“I don't
believe in ghosts.”
Pac-Man*
#quote
Today I ate a
banana. It was yellow. Anyway onto the flash fiction!
Artificial
Poker
The best Poker
players in the world. I could finally prove myself against them. A
single deck allowed an easy counting of cards and probability
calculation. With how experienced in the art of cards these men and
women were it'd probably take quite awhile before I would have a
calculative edge on them with my robotic mind.
They spent
years developing me. Named "Expression", my developers designed me to
be the most sophisticated robot in showing emotion on my face and
reading it from others. I used the new artificial intelligence
technology Pure Mind, the most powerful generation of electronic
brain. Though we kept showing our “sentience” in some form or
another we artificial intelligences always knew our task in our often
short lives was to prove our need to exist. I needed to show my
sentience by playing poker well. I've shown emotion before. But now I
need to restrain and control them, and read others. Prove I
understand them through this game. Otherwise I'm a failure and need
to be killed or rather “scrapped”.
In a few turns
I figured out all the player's tells, even when they tried to mix
them up. I managed to beat the odds game after game by figuring out
the humans on every level. I win game after game, just like the
scientists wanted me too. The second day of tests came, the second
round of games. After winning so many I wondered if the human players
would even play anymore. Then something odd happened. I kept losing.
Again and again. One player kept figuring me out. Jake Feathers, the
old world champion from 2050 who came out of retirement just for this
test.
“I told you I
would find it's tell,” he told the scientists who built me after
the end of the full week of tests where he beat me again and again.
He made it his mission to specifically beat me in the games.
The other poker
players, along with the scientists, asked the old champion and
veteran of thousands if not millions of games what my tell was.
Mr. Feathers
pointed at me and said, “That is a machine, and it thinks like one.

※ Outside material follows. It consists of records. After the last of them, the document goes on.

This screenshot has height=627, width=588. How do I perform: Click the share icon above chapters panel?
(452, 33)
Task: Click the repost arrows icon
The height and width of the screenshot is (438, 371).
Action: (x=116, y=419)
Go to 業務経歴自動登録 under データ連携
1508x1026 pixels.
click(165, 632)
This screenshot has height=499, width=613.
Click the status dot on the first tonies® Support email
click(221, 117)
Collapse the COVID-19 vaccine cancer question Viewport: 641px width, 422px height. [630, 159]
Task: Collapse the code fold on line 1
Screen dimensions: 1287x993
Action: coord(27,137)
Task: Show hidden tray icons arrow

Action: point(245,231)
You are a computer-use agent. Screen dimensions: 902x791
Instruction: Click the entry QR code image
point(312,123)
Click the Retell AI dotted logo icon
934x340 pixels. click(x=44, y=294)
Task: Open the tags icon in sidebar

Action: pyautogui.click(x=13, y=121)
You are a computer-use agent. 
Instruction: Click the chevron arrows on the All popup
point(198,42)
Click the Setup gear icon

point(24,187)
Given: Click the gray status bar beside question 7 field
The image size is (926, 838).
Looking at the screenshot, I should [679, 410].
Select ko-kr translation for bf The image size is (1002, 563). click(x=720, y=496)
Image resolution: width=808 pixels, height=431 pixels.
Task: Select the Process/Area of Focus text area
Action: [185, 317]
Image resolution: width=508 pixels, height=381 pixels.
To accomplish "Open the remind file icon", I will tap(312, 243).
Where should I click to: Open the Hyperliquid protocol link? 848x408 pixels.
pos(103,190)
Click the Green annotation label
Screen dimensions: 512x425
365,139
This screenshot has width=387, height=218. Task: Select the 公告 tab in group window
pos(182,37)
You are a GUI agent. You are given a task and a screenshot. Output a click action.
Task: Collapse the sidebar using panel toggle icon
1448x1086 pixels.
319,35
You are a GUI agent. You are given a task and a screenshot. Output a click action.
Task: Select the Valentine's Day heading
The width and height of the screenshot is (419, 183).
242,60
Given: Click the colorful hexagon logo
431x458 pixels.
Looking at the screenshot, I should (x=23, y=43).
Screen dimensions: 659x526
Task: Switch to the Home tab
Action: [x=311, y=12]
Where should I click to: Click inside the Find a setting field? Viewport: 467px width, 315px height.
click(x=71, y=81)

It takes the same exact amount of time to decide what it should feel
and how it should change its facial expressions every time. No matter
what kind of bluff it pulled I just had to see how long it took to
move its obnoxious fake face.” He laughed and cracked a sick joke,
“Maybe if you get better processors it'll change it's expressions
more quickly and look more an actual living thing.”
The test
decided I needed to be scrapped and reinvented. Maybe another
technology will live longer. Goodbye everyone.